DiCED’s Rachel Gibson in Florence 🇮🇹

by | Apr 25, 2023 | Conference, Events | 0 comments

This week, DiCED is touring France and Italy!

With DiCED members Niamh Cashell and Esmeralda Bon presenting at the ECPR Joint Sessions in Toulouse, France, Rachel Gibson is travelling to Florence, Italy, for the NYU Center for Social Media and Politics Annual Conference, to take place between the 28th and 29th of April. 

At this conference, there will be a range of sessions, some of which discuss information and social media online (in general), on Twitter, in the USA, and in China. Rachel will be presenting a paper about the role of online political influencers in accelerating democratic deconsolidation (see below).


Are Online Political Influencers Accelerating Democratic Deconsolidation? Comparing the Role of Established and New Campaign Actors in the U.S. 2020 Presidential Election using Observed and Designed Data Sources

Rachel Gibson (University of Manchester), Esmeralda Bon (University of Manchester), Philipp Darius (Hertie School), Peter Smyth (University of Manchester)

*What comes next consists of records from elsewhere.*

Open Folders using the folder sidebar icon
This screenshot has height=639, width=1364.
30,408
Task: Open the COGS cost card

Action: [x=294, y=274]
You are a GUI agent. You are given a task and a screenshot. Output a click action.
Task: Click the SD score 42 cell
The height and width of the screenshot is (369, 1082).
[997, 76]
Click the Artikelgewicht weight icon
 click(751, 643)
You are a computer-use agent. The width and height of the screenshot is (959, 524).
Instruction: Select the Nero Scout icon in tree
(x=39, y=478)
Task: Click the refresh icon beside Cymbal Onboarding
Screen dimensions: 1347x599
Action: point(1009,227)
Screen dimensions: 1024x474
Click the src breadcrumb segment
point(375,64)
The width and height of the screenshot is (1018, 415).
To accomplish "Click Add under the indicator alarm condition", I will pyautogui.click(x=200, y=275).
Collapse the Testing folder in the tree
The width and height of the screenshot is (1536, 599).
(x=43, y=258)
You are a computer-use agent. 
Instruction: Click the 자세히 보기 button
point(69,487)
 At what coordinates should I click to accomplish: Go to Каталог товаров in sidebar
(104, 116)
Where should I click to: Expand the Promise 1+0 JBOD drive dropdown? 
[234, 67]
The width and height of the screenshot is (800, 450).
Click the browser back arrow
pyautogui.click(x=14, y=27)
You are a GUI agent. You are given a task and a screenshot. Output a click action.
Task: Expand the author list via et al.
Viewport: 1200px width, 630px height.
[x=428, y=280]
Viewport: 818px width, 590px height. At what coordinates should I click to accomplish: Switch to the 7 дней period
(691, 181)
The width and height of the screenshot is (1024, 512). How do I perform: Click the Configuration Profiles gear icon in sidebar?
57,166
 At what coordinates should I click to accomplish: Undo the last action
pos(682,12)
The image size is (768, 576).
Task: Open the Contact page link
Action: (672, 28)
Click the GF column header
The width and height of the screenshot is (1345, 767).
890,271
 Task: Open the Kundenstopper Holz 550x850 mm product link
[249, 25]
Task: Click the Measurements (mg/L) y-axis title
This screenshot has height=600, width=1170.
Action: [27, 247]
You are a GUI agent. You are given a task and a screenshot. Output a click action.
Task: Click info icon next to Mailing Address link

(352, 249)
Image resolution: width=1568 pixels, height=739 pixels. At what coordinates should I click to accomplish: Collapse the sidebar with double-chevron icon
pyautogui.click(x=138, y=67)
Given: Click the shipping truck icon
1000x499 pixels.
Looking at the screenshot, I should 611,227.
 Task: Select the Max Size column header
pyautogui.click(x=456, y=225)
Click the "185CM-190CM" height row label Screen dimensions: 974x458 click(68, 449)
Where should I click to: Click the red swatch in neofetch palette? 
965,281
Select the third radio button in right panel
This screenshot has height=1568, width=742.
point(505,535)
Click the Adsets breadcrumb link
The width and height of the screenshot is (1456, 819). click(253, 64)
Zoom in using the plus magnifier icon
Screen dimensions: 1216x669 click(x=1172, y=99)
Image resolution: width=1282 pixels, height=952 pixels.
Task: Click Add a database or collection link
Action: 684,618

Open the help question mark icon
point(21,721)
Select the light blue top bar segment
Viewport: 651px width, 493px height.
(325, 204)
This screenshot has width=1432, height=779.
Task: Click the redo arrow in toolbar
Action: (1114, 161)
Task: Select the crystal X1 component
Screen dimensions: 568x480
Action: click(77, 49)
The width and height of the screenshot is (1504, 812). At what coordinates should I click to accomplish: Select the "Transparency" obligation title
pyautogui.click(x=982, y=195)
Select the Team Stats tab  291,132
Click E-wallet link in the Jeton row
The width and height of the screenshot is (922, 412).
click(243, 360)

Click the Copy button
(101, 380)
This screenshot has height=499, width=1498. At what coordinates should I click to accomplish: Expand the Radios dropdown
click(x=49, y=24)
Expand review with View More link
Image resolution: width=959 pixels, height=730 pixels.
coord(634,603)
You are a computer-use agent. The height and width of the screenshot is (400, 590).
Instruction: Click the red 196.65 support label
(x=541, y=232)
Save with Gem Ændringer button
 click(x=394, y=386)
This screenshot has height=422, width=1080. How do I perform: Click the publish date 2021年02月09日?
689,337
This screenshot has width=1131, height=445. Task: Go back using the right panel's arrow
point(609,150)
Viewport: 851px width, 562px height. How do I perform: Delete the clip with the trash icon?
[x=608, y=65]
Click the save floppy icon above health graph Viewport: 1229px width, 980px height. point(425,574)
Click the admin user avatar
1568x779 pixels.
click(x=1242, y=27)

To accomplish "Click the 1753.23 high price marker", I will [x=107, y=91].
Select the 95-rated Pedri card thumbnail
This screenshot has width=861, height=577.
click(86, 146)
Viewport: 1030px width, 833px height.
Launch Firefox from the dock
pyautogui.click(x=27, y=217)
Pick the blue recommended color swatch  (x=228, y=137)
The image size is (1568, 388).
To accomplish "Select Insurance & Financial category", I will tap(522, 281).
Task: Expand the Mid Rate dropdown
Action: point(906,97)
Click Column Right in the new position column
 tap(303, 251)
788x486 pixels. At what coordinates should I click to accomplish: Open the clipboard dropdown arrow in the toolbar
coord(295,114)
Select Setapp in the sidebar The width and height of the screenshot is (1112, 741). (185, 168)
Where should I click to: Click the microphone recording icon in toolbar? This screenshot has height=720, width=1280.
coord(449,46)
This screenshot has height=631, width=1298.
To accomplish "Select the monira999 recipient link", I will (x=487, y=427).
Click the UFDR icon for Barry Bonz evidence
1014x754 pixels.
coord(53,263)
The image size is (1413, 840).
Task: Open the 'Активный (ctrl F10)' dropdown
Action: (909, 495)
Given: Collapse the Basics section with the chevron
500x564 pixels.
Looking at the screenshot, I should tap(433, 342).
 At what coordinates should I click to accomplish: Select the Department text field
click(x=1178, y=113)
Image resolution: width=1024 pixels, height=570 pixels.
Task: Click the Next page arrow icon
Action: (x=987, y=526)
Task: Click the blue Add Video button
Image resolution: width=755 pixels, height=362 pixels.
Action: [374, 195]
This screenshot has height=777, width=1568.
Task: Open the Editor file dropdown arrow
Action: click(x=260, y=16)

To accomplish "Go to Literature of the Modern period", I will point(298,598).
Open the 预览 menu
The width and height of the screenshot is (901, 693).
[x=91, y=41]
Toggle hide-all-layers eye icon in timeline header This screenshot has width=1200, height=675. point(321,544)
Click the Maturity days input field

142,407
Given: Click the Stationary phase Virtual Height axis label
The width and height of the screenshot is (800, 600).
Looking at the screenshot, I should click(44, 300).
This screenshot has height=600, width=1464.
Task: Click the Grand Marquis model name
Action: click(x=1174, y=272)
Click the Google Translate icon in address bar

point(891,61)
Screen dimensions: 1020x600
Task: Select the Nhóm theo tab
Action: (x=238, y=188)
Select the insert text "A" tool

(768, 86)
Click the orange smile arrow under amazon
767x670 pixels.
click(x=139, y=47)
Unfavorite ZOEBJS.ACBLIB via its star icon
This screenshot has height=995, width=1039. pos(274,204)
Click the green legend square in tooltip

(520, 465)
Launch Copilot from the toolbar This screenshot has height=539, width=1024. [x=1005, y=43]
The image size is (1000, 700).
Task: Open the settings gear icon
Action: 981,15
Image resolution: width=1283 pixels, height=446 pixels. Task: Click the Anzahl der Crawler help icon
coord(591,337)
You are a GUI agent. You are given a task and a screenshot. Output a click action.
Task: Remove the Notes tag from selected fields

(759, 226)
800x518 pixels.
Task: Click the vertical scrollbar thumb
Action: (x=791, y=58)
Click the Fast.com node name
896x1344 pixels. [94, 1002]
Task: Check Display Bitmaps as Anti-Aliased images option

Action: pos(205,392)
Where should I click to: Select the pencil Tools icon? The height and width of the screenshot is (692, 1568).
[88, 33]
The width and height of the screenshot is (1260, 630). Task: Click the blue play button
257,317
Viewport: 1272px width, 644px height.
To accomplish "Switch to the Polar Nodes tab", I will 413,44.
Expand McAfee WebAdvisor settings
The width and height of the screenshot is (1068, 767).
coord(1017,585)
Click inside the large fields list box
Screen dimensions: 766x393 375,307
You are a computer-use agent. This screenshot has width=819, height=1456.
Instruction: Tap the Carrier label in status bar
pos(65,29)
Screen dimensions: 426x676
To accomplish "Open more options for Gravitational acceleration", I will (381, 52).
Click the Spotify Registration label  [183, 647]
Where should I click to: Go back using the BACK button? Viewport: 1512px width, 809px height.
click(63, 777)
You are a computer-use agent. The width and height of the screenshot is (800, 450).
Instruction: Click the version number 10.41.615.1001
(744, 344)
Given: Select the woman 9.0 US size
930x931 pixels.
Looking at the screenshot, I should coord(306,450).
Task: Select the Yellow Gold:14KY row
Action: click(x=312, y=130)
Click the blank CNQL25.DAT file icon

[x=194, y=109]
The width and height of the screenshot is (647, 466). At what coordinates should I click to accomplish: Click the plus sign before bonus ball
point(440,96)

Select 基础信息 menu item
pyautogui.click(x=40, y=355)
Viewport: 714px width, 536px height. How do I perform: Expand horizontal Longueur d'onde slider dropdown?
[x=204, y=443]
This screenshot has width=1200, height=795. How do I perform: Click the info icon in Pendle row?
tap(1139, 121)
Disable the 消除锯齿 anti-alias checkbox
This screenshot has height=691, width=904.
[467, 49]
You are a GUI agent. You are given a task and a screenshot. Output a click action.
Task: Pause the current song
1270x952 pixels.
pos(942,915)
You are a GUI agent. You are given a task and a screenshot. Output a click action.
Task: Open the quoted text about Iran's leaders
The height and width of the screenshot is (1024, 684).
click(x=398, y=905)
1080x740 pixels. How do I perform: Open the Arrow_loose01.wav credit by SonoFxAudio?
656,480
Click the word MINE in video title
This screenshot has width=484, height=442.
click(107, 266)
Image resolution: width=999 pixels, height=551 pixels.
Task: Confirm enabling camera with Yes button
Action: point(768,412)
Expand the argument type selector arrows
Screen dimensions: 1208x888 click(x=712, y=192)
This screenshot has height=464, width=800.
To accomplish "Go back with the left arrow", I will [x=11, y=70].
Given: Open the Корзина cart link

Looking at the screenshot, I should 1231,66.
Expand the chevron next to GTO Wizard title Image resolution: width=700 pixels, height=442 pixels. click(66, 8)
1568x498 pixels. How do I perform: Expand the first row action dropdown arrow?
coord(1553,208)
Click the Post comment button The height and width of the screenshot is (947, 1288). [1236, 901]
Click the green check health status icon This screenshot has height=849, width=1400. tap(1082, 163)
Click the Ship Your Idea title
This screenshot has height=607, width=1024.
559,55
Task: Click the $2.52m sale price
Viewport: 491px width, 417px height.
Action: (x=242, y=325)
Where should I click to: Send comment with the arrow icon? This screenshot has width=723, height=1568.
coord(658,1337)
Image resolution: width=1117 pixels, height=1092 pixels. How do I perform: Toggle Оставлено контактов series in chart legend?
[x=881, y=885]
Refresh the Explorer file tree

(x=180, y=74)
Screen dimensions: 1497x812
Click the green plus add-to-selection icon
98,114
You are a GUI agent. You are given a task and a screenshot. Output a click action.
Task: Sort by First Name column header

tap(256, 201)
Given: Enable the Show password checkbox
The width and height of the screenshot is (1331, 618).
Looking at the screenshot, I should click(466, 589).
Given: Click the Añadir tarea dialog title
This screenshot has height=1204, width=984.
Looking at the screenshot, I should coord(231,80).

Social media campaigning is increasingly linked with anti-democratic outcomes and a growing turn toward the democratic deconsolidation of established polities. Concern to date has focused largely on the impact of sponsored advertising and particularly micro-targeting on social media platforms (Borgesius et al., 2018; Kim et al., 2018), while the impact of ‘organic’ social media campaigning by candidates and non-official political ‘influencers’ less well studied. This ‘softer’ form of campaigning, however, arguably constitutes an equally important, if more subtle influence on voters. This study systematically compares voter exposure to these new campaign actors against that of established candidates and parties, and mainstream and alternative media sources during the U.S. 2020 Presidential election. We develop hypotheses that test whether greater exposure to these micro-influencers is more clearly linked to the behaviours and attitudes associated with the deconsolidation thesis. We test our hypotheses using two different types of data – ‘designed’ data (Groves, 2011) from a national YouGov campaign survey measuring respondents self-reported exposure to a range of different types of political content from these different actors – and ‘observed’ twitter data from a subset of survey respondents that records their exposure to organic content from influencers, formal campaigns and news media. We report on how far the two analyses a) support a link in general between social media exposure and b) do so particularly for influencers compared to these other sources. Where differences emerge in our findings across the two samples we discuss how far these are reflective of underlying differences in the nature of the datasets used for the analysis and the implications of this for future studies of digital campaign effects.